◆ Exercise aim
Copy the records below word for word, starting at the line that contains "Where should I click to: Click the Print" and ending at the line that contains "The image size is (1217, 658). coord(224,363)", with both of those lines included.

◆ Rows on where targets appear

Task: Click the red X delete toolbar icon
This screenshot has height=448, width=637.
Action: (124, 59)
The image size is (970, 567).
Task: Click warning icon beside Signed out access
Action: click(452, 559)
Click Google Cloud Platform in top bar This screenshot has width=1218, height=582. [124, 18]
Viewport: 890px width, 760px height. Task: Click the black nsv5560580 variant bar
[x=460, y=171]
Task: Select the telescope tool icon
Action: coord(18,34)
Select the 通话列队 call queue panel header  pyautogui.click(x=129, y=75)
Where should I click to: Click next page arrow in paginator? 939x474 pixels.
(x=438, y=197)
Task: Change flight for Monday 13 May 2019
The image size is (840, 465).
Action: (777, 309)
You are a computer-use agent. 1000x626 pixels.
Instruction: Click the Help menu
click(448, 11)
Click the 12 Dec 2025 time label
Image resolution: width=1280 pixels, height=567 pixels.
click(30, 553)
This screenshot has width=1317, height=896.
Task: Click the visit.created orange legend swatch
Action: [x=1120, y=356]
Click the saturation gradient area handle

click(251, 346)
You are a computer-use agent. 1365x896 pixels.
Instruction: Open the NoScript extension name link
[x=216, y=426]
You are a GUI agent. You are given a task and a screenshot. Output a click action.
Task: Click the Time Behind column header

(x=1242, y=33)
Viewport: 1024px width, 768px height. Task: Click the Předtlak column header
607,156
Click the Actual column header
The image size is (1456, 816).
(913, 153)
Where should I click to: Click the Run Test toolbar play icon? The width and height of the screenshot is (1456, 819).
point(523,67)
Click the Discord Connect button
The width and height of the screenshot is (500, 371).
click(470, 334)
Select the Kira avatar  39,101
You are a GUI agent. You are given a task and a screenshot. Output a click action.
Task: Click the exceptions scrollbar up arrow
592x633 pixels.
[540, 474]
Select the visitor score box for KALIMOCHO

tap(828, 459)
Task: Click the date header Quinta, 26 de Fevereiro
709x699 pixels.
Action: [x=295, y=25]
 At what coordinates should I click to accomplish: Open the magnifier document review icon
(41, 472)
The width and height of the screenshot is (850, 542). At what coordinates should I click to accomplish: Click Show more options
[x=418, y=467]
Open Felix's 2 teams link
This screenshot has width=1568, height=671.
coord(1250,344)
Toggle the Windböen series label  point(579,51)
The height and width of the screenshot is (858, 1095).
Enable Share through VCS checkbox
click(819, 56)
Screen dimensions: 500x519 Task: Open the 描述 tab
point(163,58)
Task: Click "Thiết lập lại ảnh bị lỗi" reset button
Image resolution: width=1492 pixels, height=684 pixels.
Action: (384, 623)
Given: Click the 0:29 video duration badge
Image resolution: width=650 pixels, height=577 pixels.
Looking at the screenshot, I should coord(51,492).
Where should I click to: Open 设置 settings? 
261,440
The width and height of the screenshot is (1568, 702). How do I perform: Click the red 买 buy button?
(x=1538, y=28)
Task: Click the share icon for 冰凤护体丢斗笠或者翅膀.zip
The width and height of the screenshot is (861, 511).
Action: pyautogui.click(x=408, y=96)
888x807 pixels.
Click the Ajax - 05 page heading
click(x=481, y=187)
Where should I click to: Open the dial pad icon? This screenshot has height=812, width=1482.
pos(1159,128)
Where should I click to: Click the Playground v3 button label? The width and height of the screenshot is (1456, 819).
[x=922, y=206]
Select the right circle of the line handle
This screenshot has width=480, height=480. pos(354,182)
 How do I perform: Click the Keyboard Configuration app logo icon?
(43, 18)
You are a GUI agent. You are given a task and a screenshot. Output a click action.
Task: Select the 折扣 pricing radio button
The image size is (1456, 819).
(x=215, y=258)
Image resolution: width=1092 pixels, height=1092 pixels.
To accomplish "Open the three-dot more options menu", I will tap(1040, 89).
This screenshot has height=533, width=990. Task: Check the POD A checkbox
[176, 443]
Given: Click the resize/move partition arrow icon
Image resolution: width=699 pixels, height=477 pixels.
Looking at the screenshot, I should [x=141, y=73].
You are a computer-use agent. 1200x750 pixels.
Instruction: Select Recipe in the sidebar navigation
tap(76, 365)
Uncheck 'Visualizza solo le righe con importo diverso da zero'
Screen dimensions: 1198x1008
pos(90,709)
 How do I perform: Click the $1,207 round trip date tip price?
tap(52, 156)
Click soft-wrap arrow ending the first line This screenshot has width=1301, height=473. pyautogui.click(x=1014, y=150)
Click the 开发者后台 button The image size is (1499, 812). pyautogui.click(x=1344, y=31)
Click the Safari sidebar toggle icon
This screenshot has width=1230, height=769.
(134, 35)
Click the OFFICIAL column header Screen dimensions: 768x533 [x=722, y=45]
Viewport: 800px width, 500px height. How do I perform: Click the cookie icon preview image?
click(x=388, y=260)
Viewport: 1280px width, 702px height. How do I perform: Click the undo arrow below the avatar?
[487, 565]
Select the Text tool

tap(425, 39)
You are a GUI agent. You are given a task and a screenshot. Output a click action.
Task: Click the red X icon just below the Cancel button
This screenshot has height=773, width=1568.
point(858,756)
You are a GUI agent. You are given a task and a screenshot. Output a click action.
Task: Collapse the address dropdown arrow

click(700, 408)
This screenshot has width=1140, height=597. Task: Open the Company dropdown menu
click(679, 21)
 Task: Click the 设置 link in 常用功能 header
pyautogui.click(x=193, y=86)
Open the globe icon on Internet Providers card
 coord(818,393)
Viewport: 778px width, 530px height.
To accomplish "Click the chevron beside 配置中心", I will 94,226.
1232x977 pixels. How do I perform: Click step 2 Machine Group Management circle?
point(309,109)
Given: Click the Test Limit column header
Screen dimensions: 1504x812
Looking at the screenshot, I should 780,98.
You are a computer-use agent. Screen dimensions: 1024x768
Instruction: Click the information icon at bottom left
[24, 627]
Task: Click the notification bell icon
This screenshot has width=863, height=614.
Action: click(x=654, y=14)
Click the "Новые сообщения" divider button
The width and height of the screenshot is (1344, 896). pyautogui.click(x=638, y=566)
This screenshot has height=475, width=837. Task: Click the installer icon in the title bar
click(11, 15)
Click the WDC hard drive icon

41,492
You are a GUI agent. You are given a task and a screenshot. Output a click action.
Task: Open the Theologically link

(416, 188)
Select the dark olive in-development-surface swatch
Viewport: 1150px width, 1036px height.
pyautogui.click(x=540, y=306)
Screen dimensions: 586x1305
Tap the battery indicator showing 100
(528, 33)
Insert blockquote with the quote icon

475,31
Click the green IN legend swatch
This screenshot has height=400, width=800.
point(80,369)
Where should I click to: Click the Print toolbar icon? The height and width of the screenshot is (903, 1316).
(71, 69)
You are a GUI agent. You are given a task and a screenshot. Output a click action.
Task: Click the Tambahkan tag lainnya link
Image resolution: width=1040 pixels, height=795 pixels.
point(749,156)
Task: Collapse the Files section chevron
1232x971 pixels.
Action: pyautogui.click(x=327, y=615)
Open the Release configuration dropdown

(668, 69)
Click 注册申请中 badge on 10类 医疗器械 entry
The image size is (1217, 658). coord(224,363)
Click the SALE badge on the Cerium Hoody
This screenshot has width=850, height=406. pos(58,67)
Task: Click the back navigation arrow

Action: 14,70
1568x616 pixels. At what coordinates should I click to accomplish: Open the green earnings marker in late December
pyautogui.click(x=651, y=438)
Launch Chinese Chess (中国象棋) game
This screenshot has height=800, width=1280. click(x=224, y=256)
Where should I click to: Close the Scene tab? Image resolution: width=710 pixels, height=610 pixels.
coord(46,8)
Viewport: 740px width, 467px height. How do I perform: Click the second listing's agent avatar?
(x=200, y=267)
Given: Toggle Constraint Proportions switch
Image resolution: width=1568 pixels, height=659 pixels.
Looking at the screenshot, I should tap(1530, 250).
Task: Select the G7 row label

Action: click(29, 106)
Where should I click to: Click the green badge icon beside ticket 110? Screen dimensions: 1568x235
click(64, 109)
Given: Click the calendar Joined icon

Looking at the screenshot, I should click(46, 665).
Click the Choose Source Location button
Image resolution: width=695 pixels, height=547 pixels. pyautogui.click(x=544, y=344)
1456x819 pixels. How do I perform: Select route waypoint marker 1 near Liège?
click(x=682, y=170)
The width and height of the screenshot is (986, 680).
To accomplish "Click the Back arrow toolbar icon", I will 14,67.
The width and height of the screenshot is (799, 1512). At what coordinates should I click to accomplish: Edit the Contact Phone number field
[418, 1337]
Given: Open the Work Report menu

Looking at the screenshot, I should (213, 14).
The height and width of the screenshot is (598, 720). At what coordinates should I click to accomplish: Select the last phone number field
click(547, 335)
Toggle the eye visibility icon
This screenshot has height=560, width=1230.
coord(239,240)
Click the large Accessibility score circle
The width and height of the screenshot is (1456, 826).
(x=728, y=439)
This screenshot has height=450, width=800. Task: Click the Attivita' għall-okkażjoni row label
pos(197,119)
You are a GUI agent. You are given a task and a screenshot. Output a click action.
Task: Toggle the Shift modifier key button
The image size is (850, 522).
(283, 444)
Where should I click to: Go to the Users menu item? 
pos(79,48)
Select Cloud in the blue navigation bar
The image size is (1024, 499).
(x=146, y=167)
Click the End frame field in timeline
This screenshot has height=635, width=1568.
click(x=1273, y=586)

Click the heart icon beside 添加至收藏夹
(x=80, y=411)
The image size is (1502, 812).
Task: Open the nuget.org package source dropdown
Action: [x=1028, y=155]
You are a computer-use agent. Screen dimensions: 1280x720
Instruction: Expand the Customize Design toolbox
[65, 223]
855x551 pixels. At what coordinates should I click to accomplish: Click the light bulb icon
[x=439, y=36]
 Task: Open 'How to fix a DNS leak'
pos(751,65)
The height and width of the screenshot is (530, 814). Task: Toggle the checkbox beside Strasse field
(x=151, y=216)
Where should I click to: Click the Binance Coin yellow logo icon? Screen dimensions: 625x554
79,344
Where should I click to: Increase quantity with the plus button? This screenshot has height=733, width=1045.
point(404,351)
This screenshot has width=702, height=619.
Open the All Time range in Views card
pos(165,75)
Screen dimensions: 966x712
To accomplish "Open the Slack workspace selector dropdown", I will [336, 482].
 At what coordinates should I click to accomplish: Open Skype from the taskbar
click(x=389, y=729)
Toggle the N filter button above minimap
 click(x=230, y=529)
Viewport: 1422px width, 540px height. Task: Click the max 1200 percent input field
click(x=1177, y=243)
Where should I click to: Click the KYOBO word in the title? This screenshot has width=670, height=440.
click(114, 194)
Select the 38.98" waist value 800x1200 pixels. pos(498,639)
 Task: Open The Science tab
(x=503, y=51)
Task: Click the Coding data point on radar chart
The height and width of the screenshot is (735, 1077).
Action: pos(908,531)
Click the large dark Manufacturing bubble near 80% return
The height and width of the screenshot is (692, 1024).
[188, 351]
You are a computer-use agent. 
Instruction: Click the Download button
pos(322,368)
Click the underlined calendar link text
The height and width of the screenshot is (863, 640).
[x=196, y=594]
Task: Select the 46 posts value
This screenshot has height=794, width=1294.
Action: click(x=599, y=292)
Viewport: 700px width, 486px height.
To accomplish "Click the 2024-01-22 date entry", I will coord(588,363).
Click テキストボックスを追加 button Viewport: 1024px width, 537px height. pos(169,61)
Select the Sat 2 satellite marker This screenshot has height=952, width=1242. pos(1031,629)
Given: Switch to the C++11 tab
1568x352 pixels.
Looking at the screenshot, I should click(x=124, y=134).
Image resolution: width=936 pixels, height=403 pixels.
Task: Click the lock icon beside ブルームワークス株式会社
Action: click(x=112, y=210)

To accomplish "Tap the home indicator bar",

◆ Exercise output
Where should I click to: Click the Print toolbar icon? The height and width of the screenshot is (903, 1316).
(71, 69)
You are a GUI agent. You are given a task and a screenshot. Output a click action.
Task: Click the Tambahkan tag lainnya link
Image resolution: width=1040 pixels, height=795 pixels.
point(749,156)
Task: Collapse the Files section chevron
1232x971 pixels.
Action: pyautogui.click(x=327, y=615)
Open the Release configuration dropdown

(668, 69)
Click 注册申请中 badge on 10类 医疗器械 entry
The image size is (1217, 658). coord(224,363)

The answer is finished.